*** ENTRIES SUPPLIED ***

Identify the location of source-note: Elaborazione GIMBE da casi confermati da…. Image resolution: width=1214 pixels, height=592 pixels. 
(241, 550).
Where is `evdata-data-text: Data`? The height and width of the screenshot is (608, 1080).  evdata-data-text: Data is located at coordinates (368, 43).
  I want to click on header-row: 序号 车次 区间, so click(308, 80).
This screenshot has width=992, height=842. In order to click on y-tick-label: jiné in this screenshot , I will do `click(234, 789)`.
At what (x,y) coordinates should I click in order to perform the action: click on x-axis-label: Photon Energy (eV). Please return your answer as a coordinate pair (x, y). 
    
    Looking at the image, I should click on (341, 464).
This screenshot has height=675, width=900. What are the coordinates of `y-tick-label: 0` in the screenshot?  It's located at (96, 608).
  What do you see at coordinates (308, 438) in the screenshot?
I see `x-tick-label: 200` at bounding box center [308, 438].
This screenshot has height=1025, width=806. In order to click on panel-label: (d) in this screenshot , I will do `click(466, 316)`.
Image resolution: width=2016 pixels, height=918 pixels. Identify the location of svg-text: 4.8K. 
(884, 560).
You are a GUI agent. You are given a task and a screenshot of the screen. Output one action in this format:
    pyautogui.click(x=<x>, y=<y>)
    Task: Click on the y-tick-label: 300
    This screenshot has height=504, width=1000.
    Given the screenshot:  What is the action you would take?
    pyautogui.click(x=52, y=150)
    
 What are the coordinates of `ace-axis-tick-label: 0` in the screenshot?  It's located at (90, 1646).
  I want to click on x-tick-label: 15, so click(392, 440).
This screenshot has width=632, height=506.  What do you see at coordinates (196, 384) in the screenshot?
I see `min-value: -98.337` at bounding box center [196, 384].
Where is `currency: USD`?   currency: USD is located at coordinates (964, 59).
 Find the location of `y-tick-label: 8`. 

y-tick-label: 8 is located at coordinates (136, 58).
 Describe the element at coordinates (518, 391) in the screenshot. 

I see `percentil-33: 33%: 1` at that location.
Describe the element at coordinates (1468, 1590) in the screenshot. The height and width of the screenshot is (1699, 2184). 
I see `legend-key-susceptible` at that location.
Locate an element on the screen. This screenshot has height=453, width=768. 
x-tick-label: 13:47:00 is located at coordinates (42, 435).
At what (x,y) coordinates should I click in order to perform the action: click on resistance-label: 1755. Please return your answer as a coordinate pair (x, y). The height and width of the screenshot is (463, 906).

*** End of ENTRIES SUPPLIED ***

▶ _WORK TO BE COMPLETED_
Render every line of the entries above as a JSON array of strings, one string per line, omitting blank lines.

▶ _THE COMPLETED TASK_
[
  "Identify the location of source-note: Elaborazione GIMBE da casi confermati da…. Image resolution: width=1214 pixels, height=592 pixels. ",
  "(241, 550).",
  "Where is `evdata-data-text: Data`? The height and width of the screenshot is (608, 1080).  evdata-data-text: Data is located at coordinates (368, 43).",
  "  I want to click on header-row: 序号 车次 区间, so click(308, 80).",
  "This screenshot has width=992, height=842. In order to click on y-tick-label: jiné in this screenshot , I will do `click(234, 789)`.",
  "At what (x,y) coordinates should I click in order to perform the action: click on x-axis-label: Photon Energy (eV). Please return your answer as a coordinate pair (x, y). ",
  "    Looking at the image, I should click on (341, 464).",
  "This screenshot has height=675, width=900. What are the coordinates of `y-tick-label: 0` in the screenshot?  It's located at (96, 608).",
  "  What do you see at coordinates (308, 438) in the screenshot?",
  "I see `x-tick-label: 200` at bounding box center [308, 438].",
  "This screenshot has height=1025, width=806. In order to click on panel-label: (d) in this screenshot , I will do `click(466, 316)`.",
  "Image resolution: width=2016 pixels, height=918 pixels. Identify the location of svg-text: 4.8K. ",
  "(884, 560).",
  "You are a GUI agent. You are given a task and a screenshot of the screen. Output one action in this format:",
  "    pyautogui.click(x=<x>, y=<y>)",
  "    Task: Click on the y-tick-label: 300",
  "    This screenshot has height=504, width=1000.",
  "    Given the screenshot:  What is the action you would take?",
  "    pyautogui.click(x=52, y=150)",
  " What are the coordinates of `ace-axis-tick-label: 0` in the screenshot?  It's located at (90, 1646).",
  "  I want to click on x-tick-label: 15, so click(392, 440).",
  "This screenshot has width=632, height=506.  What do you see at coordinates (196, 384) in the screenshot?",
  "I see `min-value: -98.337` at bounding box center [196, 384].",
  "Where is `currency: USD`?   currency: USD is located at coordinates (964, 59).",
  " Find the location of `y-tick-label: 8`. ",
  "y-tick-label: 8 is located at coordinates (136, 58).",
  " Describe the element at coordinates (518, 391) in the screenshot. ",
  "I see `percentil-33: 33%: 1` at that location.",
  "Describe the element at coordinates (1468, 1590) in the screenshot. The height and width of the screenshot is (1699, 2184). ",
  "I see `legend-key-susceptible` at that location.",
  "Locate an element on the screen. This screenshot has height=453, width=768. ",
  "x-tick-label: 13:47:00 is located at coordinates (42, 435).",
  "At what (x,y) coordinates should I click in order to perform the action: click on resistance-label: 1755. Please return your answer as a coordinate pair (x, y). The height and width of the screenshot is (463, 906)."
]